E-mail: raquelmelilo.ead@gmail.com

Quem nunca ouviu da boca de uma geração de saudosistas que durante o período da ditadura militar a Educação era melhor? Como educadoras, os termos “Educação” e “melhor” podem ter várias camadas de leitura. De qual Educação estamos falando? Pública, privada, básica, superior? O que é uma Educação melhor? Para quem?

Análises recentes mostram que Educação, como formação de indivíduos com pensamento autônomo e letramentos para a criação de uma sociedade mais igualitária, pode ser ruim para regimes autoritários. A partir dessa primeira reflexão e, ainda em uma primeira camada bastante superficial, pode-se dizer que a Educação brasileira melhorou com o processo de redemocratização recente. Como exemplo, podemos mencionar o Instituto Nacional de Estudos e Pesquisas Educacionais Anísio Teixeira (Inep), órgão fundado em 1937, responsável atualmente pela coordenação dos sistemas de avaliação de ensino no Brasil e que teve sua estrutura reduzida durante o regime militar. Em 1973, foram fechados os centros regionais de pesquisa e, em 1976, o Centro Brasileiro de Pesquisas Educacionais (CBPE) também foi encerrado. Instituições governamentais que dão suporte para a educação brasileira, na ditadura militar, sequer existiam.

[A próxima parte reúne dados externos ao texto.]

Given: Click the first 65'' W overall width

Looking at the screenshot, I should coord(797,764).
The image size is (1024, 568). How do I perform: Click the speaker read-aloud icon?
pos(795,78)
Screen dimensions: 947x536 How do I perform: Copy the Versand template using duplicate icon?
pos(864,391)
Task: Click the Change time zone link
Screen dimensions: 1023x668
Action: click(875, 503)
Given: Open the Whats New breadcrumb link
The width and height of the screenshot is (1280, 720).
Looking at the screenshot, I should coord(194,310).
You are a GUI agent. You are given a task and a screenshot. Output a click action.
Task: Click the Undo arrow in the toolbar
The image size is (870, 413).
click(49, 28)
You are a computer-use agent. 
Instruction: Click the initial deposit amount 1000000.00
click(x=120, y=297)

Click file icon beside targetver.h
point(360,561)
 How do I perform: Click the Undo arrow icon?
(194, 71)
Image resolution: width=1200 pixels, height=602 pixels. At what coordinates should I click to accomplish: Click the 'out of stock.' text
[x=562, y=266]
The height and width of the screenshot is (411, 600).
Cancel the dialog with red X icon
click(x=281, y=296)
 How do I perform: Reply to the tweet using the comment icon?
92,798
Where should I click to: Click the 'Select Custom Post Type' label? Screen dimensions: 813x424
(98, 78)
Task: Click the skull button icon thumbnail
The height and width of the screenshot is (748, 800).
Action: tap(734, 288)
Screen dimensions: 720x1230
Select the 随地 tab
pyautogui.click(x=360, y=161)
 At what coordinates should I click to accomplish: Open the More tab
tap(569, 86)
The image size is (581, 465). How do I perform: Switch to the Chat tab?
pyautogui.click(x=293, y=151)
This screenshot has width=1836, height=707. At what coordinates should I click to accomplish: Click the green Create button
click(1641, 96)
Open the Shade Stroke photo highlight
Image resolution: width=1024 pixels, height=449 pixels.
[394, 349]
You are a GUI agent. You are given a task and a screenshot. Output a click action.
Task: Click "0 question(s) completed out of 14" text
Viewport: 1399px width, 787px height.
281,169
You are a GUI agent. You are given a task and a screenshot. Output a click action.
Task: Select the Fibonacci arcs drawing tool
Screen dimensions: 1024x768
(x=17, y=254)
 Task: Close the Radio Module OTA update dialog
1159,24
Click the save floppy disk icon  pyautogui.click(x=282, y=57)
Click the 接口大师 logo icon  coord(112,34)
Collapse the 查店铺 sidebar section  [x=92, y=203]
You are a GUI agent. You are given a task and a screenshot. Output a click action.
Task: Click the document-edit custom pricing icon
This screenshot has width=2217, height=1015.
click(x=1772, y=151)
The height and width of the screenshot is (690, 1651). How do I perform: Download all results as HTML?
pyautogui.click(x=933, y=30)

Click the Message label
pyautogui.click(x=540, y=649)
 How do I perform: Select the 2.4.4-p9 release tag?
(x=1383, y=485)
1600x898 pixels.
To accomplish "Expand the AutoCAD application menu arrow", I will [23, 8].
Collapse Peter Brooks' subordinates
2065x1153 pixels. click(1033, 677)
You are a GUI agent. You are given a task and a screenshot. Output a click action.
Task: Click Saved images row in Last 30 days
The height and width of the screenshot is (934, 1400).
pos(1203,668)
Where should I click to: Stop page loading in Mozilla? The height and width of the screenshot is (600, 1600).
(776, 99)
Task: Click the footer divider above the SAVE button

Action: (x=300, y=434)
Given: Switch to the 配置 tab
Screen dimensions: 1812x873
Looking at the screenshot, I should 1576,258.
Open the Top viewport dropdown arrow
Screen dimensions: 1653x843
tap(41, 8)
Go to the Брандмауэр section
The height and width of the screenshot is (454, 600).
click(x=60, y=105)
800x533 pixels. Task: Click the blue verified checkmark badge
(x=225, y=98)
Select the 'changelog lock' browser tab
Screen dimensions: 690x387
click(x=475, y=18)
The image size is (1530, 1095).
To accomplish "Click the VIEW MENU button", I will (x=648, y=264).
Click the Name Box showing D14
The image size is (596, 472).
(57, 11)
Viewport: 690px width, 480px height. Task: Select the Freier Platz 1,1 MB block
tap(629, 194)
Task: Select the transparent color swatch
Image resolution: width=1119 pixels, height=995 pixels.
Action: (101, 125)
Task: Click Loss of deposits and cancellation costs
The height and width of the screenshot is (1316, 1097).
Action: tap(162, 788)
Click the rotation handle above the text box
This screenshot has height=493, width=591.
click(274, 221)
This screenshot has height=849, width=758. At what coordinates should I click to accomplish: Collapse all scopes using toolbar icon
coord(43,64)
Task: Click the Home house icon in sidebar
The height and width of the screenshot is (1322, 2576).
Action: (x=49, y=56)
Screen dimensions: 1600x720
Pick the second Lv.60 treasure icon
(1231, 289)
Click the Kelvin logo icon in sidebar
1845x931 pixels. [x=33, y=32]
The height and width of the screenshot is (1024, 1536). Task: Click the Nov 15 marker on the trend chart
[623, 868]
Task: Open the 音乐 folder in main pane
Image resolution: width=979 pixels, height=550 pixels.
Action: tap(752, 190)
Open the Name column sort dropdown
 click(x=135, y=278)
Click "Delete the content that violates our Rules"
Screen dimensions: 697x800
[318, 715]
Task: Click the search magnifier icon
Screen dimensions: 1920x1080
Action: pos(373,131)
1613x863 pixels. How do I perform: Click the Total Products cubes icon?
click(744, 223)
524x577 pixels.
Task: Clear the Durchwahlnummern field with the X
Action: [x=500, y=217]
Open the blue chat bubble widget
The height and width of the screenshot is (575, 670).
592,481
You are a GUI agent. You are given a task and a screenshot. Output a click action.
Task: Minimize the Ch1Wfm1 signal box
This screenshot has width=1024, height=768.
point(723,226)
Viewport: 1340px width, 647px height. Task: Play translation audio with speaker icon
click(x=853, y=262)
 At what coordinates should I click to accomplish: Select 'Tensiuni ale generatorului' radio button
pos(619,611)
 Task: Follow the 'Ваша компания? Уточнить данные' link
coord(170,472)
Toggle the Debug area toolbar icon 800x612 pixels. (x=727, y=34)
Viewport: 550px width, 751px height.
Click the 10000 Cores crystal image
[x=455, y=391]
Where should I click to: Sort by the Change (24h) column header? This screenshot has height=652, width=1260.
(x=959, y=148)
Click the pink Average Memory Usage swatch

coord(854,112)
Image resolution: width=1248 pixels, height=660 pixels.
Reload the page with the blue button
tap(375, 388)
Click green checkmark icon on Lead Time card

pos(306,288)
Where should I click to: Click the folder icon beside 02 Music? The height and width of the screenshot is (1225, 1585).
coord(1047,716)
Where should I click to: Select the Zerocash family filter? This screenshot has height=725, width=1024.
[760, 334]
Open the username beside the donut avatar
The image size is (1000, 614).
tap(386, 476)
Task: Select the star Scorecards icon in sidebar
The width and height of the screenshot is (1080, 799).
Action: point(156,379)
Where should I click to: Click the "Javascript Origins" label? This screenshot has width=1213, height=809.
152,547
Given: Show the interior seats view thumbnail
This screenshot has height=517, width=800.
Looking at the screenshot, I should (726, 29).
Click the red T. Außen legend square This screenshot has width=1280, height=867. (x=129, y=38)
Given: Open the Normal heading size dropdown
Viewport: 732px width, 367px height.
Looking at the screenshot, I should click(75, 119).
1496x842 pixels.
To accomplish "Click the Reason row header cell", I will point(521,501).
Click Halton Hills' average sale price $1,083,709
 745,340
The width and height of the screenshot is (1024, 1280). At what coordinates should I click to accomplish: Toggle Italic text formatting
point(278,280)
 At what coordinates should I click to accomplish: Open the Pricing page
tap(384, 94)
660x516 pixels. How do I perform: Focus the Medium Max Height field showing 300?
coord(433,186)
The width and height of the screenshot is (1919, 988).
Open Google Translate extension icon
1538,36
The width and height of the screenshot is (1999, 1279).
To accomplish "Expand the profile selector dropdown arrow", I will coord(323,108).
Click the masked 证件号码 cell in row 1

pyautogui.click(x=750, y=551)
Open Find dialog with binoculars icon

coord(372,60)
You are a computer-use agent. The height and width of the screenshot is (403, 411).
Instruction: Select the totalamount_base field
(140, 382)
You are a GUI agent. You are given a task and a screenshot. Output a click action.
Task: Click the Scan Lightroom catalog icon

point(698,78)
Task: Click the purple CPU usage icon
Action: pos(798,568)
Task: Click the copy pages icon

Utilizaremos aqui, também, os dados do IBGE (Instituto Brasileiro de Geografia e Estatística), por meio das Estatísticas do Século XX, que trazem uma edição da publicação de mesmo nome e contém arquivos em Excel com informações extraídas de volumes do Anuário Estatístico do Brasil e das Estatísticas Históricas do Brasil. Eles mostram que, no Brasil a partir da década de 1990, existem mais crianças alfabetizadas do que na ditadura militar. Somente a partir da redemocratização, um corpo legislativo foi consolidado para o sistema educacional brasileiro. Exemplo disso, foi a criação do Saeb (Sistema de Avaliação da Educação Básica), responsável pela avaliação do Ensino Básico brasileiro, que iniciou sua estruturação em 1988, implementado a partir da década de 1990. O gráfico abaixo apresenta as taxas de escolarização por níveis de ensino regular no Brasil de 1960 a 1994.

Figura 1: Taxas de escolarização por níveis de ensino regular no Brasil de 1960 a 1994

Fonte: Estatísticas da Educação Básica do Brasil, Inep-1996.

Por meio do gráfico conseguimos perceber o aumento do número de estudantes na Pré-escola e no Ensino Médio, demonstrando a expansão do atendimento escolar na redemocratização. Isso é resultado, além da Constituição de 1988, que garantiu que a Educação no nível básico fosse ampliada a todos os brasileiros, dos esforços públicos que buscam universalizar a educação brasileira. A partir disso, é possível  pensar em que medida essa ampliação foi realizada e como ela garantiu acesso a uma formação qualificada (exercício da cidadania plena e inserção no mercado de trabalho), porém esse não é nosso objetivo nesse artigo. A partir apenas dos dados mencionados, como é possível aos saudosistas da ditadura, afirmar que a restrição de acesso à educação era melhor? Não é. Logo, é inocência ou limitação cognitiva dizer que os militares tinham um projeto educacional eficiente.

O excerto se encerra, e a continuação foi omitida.